In the society of the Late Byzantine period, the problems an individual encountered in his daily life, whether he was a layman, an intellectual, an aristocrat, or even the emperor himself, were not always given a single rational interpretation. The Byzantines believed that their troubles could be caused or cured in a magical way by the supernatural forces that exist in nature. They believed that there were demons (fallen angels, that is, whose punishement had made them malevolent) as well as other forces that caused illnesses or other harm to humans. They faced these forces in three ways: with curiosity, seeking to grasp the knowledge they concealed and to be able thus to predict the future, with fear and the desire to be protected from the harm they could cause, and finally with the will to use them, in order to influence certain situations that might concern their livestock, their crops or their relationships with other people.

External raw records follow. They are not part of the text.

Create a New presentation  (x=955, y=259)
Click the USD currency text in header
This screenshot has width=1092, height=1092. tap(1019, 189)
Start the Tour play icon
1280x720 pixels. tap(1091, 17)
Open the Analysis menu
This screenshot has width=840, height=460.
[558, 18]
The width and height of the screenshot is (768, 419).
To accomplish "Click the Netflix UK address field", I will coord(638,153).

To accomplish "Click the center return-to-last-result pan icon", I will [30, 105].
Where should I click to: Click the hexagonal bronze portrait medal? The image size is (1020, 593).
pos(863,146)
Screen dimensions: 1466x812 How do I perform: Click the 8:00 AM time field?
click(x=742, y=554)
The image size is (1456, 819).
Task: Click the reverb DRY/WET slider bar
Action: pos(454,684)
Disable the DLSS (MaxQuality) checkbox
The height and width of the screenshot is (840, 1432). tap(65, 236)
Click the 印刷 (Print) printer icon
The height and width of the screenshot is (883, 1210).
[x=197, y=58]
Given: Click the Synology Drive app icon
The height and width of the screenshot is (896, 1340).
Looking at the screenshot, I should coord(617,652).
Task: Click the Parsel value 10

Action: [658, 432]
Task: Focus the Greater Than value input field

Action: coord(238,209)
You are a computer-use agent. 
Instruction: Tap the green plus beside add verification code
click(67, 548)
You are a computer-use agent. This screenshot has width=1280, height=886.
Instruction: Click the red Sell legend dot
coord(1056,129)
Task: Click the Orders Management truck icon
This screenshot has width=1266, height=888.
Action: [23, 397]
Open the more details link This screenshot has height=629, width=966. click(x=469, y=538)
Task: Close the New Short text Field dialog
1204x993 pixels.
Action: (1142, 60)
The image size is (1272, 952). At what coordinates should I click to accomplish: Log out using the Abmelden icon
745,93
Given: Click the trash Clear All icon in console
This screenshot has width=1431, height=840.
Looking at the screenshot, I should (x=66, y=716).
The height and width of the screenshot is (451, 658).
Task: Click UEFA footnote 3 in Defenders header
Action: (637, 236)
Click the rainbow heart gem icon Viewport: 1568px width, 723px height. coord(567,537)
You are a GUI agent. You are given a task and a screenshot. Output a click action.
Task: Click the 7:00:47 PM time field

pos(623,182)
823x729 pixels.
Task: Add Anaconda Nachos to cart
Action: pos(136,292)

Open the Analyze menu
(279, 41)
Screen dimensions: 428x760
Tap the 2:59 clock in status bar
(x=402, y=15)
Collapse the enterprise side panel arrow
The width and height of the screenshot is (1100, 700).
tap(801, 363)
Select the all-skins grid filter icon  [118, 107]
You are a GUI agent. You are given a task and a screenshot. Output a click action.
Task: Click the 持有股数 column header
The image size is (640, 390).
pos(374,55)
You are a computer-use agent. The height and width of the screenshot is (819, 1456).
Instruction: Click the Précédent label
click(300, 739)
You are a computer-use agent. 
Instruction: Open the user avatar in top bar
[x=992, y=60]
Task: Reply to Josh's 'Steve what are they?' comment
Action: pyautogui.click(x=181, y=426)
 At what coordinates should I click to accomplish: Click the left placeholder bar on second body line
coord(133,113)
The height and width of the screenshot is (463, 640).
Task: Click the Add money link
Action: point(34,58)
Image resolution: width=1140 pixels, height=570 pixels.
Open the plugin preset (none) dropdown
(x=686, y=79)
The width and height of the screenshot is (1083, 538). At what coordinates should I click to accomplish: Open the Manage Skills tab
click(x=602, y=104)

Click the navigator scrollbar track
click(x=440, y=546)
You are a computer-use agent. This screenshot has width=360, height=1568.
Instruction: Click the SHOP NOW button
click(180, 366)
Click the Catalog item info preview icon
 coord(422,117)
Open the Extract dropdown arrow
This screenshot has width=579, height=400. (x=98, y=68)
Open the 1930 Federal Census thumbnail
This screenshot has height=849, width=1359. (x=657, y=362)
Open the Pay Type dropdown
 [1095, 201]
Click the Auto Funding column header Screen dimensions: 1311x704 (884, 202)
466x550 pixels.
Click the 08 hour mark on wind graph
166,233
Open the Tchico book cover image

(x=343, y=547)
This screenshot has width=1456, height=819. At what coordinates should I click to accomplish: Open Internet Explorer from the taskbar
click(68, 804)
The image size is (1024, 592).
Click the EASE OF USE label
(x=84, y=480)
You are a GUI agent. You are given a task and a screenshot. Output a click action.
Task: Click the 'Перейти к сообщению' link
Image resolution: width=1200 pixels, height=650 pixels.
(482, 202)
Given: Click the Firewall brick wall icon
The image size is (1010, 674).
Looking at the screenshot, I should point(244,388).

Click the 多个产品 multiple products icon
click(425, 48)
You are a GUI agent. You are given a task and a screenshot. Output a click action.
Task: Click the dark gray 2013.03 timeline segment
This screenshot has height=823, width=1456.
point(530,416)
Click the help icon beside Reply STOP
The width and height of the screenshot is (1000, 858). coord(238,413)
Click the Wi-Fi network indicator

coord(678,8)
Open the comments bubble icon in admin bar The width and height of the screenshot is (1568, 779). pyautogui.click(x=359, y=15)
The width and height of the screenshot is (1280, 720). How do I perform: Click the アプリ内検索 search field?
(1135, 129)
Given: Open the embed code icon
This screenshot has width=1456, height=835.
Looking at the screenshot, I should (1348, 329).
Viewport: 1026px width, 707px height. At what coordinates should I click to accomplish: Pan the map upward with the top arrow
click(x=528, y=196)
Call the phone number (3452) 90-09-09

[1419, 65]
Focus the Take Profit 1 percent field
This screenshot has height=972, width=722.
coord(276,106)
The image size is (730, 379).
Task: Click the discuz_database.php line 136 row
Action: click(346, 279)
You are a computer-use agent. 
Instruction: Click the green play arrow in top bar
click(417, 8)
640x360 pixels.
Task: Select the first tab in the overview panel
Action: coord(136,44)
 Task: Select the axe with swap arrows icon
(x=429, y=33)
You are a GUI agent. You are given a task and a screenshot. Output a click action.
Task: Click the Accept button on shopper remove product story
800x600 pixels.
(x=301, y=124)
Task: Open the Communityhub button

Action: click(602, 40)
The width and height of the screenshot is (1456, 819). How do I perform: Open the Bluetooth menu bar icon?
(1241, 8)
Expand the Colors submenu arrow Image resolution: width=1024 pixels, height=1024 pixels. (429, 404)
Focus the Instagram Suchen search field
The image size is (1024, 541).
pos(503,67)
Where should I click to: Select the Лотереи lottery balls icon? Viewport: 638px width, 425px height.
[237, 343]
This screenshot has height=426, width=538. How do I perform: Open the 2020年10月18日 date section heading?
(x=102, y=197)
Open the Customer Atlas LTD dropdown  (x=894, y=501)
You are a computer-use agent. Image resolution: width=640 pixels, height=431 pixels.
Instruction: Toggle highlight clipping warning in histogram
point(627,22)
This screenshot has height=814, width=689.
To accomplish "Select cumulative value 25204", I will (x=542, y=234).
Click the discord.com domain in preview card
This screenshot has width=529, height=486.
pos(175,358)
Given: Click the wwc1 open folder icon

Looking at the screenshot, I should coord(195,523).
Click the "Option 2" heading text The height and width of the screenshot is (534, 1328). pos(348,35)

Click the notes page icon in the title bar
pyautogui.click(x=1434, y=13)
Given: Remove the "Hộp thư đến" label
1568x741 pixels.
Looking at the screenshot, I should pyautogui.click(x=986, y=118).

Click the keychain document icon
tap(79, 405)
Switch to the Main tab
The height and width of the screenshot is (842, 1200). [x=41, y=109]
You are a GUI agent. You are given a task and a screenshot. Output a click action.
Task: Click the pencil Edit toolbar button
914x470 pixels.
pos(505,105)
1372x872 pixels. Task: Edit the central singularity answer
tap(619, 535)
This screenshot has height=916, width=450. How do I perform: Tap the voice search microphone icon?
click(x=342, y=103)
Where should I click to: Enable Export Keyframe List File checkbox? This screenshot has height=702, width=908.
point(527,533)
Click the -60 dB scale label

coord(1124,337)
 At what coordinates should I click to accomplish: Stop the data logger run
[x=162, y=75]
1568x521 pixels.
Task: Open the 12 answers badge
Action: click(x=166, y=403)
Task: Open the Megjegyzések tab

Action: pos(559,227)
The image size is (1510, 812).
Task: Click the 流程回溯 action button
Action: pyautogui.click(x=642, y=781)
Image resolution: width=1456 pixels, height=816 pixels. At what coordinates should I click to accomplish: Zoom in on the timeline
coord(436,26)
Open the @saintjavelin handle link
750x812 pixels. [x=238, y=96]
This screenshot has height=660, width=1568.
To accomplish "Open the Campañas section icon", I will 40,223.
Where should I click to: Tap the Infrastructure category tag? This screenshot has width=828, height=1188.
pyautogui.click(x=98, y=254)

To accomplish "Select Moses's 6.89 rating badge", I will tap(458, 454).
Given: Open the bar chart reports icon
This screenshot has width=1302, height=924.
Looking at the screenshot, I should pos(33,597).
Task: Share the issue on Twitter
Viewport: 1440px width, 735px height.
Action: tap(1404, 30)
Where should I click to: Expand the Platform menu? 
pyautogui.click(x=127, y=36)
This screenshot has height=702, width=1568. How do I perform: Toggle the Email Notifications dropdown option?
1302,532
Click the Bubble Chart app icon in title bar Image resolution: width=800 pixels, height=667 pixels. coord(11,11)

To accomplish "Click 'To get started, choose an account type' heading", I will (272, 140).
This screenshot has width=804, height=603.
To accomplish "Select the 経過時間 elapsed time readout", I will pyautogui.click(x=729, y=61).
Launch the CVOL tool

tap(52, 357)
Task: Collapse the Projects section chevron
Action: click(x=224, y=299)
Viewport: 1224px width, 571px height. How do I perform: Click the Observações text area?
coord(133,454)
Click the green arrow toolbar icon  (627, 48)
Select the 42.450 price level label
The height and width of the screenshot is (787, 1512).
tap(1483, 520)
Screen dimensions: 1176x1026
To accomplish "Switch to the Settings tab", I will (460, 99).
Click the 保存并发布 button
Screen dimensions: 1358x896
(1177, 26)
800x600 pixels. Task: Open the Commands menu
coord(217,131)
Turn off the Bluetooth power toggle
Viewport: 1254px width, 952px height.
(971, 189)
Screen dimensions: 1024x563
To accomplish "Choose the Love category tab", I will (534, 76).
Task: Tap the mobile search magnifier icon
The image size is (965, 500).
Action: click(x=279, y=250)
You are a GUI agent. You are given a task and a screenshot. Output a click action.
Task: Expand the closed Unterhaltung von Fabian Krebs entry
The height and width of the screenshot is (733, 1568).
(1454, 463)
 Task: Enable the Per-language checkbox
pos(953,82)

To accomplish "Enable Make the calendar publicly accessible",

To achieve this, they performed certain magico-religious rites or used various objects, which they believed possessed supernatural properties by which they would obtain certain desirable results. Prayers and exorcisms were part of the rituals, while the art of divination was also practiced. The objects usually worn as charms or amulets were small crosses containing relics of saints, pieces of paper or papyrus inscribed with "magic" texts and symbols, old Byzantine coins pierced and worn around the neck, rings set with Christian icons and inscriptions or small icons of saints, such as those used today. Such objects have been found in excavations and are also mentioned indirectly, along with descriptions of the rituals, in various Late- Byzantine texts. There have also been found copies of books and manuals dealing with the evil eye, books on astrology and on the interpretation of dreams, as well as collections of exorcisms, all dating from that period.